Records from a data collection
___
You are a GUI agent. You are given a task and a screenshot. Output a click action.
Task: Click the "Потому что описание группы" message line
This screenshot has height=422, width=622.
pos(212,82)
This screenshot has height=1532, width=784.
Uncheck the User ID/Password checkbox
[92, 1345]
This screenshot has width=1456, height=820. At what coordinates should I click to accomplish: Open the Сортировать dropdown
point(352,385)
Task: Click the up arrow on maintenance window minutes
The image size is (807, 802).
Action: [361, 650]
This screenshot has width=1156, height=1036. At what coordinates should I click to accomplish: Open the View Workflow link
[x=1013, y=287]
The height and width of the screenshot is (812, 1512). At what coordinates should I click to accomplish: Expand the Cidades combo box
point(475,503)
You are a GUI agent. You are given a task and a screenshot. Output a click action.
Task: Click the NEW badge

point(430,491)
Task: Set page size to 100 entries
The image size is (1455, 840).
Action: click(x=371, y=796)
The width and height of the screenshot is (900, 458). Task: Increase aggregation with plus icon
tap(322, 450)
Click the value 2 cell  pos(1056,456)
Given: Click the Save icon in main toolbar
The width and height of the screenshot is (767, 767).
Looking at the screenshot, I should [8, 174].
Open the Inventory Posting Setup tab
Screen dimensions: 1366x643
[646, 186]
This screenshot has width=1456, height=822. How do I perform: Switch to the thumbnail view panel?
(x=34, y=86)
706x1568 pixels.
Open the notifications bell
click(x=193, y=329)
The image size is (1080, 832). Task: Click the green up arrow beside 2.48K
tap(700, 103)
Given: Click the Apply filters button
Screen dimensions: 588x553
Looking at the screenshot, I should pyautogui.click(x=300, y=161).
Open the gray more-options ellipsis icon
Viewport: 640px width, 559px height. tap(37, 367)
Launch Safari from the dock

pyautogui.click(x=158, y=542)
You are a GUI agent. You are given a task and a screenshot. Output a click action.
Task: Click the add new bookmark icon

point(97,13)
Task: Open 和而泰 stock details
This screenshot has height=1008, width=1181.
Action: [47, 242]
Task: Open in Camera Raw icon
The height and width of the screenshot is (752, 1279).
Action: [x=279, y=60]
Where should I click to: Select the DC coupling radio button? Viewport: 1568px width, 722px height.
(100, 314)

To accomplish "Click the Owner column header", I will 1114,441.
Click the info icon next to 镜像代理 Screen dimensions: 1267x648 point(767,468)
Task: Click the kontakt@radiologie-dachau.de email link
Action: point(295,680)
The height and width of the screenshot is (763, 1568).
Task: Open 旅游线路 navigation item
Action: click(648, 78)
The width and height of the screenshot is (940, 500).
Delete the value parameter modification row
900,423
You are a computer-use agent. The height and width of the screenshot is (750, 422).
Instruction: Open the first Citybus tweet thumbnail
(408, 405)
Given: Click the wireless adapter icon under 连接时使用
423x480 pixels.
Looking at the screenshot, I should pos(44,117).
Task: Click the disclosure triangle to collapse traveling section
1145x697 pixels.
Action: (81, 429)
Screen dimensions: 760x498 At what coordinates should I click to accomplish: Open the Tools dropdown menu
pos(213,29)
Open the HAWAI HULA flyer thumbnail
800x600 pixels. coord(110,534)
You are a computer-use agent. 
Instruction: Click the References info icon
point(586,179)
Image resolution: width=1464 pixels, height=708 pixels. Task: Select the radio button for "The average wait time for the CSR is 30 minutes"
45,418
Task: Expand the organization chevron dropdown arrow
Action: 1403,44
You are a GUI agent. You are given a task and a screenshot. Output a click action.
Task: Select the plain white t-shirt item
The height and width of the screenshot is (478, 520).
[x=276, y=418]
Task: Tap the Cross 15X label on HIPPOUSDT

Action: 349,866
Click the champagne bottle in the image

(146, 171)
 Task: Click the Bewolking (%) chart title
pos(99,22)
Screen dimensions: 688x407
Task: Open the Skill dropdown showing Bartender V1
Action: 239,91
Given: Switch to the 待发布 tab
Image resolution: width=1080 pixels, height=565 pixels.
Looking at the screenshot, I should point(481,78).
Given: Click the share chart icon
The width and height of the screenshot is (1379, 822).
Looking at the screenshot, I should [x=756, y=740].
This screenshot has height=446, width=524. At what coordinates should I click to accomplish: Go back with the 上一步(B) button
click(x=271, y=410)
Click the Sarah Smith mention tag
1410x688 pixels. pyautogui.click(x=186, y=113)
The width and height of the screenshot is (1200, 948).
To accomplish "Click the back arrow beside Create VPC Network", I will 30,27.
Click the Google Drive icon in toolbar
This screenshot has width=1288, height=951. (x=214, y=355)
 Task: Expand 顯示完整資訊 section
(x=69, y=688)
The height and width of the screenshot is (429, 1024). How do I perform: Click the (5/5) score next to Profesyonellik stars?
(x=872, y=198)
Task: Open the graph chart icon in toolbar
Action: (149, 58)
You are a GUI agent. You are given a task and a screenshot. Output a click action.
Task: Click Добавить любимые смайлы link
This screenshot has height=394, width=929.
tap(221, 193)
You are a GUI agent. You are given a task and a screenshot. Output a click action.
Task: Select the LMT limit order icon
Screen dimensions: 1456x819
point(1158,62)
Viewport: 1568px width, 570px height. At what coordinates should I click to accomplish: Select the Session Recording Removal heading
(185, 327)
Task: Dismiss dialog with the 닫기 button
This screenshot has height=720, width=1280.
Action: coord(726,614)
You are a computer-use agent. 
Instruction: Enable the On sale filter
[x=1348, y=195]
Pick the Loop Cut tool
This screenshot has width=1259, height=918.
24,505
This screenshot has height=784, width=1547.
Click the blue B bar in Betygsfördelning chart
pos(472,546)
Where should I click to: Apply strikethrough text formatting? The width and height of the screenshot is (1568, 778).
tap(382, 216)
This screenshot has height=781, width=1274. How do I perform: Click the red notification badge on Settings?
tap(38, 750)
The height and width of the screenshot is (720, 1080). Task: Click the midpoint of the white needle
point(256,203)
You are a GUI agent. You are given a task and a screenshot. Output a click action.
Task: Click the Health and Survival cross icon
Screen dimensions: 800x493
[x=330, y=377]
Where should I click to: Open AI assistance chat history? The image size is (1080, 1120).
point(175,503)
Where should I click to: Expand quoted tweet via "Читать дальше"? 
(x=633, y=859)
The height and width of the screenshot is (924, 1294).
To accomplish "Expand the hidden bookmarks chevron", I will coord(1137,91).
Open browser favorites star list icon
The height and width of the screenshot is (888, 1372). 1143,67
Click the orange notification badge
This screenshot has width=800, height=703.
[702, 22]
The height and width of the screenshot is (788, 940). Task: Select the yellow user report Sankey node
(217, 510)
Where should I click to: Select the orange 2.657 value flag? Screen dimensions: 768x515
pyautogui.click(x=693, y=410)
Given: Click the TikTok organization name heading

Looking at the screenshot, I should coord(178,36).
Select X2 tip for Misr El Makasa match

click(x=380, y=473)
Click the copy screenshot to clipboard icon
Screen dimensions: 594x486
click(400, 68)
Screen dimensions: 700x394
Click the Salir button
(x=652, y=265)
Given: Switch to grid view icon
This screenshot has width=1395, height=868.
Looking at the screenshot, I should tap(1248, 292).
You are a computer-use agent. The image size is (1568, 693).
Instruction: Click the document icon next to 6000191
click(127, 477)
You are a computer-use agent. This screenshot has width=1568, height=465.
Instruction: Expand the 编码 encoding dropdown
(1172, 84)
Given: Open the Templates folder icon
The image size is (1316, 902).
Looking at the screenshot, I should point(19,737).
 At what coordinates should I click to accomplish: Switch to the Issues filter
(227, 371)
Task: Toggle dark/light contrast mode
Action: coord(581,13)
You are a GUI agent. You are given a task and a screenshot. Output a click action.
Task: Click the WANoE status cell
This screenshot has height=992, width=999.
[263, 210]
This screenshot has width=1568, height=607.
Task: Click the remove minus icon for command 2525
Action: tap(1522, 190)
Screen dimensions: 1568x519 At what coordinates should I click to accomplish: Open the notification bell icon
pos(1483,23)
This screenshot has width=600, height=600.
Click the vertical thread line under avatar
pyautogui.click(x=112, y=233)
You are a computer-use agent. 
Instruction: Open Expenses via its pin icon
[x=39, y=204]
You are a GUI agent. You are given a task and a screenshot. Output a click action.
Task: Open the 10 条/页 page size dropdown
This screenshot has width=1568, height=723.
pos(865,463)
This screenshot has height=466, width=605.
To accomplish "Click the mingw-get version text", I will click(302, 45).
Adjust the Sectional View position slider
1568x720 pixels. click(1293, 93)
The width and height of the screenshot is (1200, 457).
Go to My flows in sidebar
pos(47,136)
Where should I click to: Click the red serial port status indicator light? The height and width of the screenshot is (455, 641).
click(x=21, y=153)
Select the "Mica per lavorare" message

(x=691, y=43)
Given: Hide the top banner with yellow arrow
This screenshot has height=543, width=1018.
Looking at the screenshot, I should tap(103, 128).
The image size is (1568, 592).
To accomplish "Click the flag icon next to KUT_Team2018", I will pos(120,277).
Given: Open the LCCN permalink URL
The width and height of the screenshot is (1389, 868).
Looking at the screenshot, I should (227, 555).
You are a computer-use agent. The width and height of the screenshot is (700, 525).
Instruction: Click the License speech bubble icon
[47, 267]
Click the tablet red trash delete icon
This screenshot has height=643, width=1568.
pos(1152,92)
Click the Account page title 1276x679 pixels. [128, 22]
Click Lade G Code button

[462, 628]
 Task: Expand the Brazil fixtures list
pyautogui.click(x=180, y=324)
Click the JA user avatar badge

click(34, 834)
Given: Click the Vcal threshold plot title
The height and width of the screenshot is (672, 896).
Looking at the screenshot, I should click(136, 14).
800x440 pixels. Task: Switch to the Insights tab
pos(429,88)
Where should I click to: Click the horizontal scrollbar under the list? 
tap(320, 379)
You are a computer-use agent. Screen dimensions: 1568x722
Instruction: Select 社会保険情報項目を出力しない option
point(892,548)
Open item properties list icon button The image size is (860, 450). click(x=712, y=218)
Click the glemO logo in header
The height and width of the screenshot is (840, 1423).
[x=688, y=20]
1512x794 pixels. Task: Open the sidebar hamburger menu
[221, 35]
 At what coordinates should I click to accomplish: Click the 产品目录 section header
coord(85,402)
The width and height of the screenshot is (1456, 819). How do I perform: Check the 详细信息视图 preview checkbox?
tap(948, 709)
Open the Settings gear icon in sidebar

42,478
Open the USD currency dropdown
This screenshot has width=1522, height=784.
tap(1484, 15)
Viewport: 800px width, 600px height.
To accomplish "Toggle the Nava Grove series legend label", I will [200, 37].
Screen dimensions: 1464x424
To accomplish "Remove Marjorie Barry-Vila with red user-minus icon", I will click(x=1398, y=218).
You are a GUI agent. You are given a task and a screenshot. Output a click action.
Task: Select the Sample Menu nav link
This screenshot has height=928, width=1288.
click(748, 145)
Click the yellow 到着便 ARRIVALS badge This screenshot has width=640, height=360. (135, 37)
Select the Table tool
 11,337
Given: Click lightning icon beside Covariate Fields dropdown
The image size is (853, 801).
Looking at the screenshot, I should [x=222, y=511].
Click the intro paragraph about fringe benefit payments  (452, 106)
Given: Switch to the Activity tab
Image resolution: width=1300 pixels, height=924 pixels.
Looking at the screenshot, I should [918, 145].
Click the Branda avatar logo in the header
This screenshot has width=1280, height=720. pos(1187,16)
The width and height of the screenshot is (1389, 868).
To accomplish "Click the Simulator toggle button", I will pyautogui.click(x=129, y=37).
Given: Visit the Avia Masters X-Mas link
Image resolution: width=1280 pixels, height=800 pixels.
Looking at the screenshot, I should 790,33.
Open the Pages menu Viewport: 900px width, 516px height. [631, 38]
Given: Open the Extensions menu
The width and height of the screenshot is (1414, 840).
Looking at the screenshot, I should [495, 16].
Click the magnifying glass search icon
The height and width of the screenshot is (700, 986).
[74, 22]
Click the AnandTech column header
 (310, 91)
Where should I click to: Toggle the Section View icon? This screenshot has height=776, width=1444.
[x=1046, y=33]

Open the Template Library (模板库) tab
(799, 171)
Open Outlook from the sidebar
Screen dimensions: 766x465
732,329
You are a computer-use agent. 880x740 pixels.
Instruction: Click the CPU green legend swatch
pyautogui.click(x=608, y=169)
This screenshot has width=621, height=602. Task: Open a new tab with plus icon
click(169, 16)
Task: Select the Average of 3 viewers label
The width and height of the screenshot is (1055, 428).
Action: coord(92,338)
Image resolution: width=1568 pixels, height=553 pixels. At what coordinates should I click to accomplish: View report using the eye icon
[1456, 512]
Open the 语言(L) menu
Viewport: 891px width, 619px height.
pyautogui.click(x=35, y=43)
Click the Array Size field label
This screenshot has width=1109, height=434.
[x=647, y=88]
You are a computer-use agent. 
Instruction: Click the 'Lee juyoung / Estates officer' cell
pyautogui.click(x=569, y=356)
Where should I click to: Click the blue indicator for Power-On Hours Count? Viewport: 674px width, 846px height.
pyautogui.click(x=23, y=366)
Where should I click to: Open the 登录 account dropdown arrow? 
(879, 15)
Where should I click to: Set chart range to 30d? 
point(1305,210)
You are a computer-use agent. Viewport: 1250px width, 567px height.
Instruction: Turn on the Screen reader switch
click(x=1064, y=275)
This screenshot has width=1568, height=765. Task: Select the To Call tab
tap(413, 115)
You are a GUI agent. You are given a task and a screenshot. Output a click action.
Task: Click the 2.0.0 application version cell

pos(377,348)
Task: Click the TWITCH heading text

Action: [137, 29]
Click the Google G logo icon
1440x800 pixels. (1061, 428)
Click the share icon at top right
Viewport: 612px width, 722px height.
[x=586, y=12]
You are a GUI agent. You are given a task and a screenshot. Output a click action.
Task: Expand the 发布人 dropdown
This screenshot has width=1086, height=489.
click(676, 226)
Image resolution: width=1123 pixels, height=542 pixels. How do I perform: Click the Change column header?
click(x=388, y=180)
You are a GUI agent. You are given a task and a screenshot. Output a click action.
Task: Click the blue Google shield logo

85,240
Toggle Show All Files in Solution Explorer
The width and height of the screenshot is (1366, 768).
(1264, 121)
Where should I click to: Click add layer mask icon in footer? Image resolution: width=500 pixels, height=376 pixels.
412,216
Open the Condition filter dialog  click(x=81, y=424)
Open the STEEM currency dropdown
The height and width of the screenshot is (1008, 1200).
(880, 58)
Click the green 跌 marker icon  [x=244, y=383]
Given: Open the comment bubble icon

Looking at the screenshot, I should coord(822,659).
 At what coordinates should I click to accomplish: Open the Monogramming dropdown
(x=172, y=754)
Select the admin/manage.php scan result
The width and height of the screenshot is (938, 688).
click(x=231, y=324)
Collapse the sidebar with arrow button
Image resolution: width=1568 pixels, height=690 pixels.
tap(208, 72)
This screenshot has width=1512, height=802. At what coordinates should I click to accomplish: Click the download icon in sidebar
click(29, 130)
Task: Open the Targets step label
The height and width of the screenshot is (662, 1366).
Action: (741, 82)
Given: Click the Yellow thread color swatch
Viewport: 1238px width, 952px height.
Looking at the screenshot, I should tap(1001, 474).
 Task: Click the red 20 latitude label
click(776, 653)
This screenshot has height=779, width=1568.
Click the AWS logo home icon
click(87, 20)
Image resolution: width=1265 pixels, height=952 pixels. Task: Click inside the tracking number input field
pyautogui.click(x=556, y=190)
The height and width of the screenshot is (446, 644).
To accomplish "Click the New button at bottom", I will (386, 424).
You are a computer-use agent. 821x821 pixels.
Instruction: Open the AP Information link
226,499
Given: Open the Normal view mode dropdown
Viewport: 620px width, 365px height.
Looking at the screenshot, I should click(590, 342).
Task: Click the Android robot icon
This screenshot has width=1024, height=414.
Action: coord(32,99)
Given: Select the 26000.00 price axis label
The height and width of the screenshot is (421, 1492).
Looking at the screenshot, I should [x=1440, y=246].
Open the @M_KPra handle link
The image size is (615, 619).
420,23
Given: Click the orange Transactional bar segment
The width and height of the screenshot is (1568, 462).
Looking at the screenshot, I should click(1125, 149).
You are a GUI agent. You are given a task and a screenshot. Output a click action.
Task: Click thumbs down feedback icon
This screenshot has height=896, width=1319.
___
WRITTEN EXERCISE>
Convert the data from the line with "Click the yellow 到着便" to the line with "Action: coord(92,338)", inclusive, into a JSON list of strings with one string per line, omitting blank lines.

COMPLETED EXERCISE>
[
  "Click the yellow 到着便 ARRIVALS badge This screenshot has width=640, height=360. (135, 37)",
  "Select the Table tool",
  " 11,337",
  "Given: Click lightning icon beside Covariate Fields dropdown",
  "The image size is (853, 801).",
  "Looking at the screenshot, I should [x=222, y=511].",
  "Click the intro paragraph about fringe benefit payments  (452, 106)",
  "Given: Switch to the Activity tab",
  "Image resolution: width=1300 pixels, height=924 pixels.",
  "Looking at the screenshot, I should [918, 145].",
  "Click the Branda avatar logo in the header",
  "This screenshot has width=1280, height=720. pos(1187,16)",
  "The width and height of the screenshot is (1389, 868).",
  "To accomplish \"Click the Simulator toggle button\", I will pyautogui.click(x=129, y=37).",
  "Given: Visit the Avia Masters X-Mas link",
  "Image resolution: width=1280 pixels, height=800 pixels.",
  "Looking at the screenshot, I should 790,33.",
  "Open the Pages menu Viewport: 900px width, 516px height. [631, 38]",
  "Given: Open the Extensions menu",
  "The width and height of the screenshot is (1414, 840).",
  "Looking at the screenshot, I should [495, 16].",
  "Click the magnifying glass search icon",
  "The height and width of the screenshot is (700, 986).",
  "[74, 22]",
  "Click the AnandTech column header",
  " (310, 91)",
  "Where should I click to: Toggle the Section View icon? This screenshot has height=776, width=1444.",
  "[x=1046, y=33]",
  "Open the Template Library (模板库) tab",
  "(799, 171)",
  "Open Outlook from the sidebar",
  "Screen dimensions: 766x465",
  "732,329",
  "You are a computer-use agent. 880x740 pixels.",
  "Instruction: Click the CPU green legend swatch",
  "pyautogui.click(x=608, y=169)",
  "This screenshot has width=621, height=602. Task: Open a new tab with plus icon",
  "click(169, 16)",
  "Task: Select the Average of 3 viewers label",
  "The width and height of the screenshot is (1055, 428).",
  "Action: coord(92,338)"
]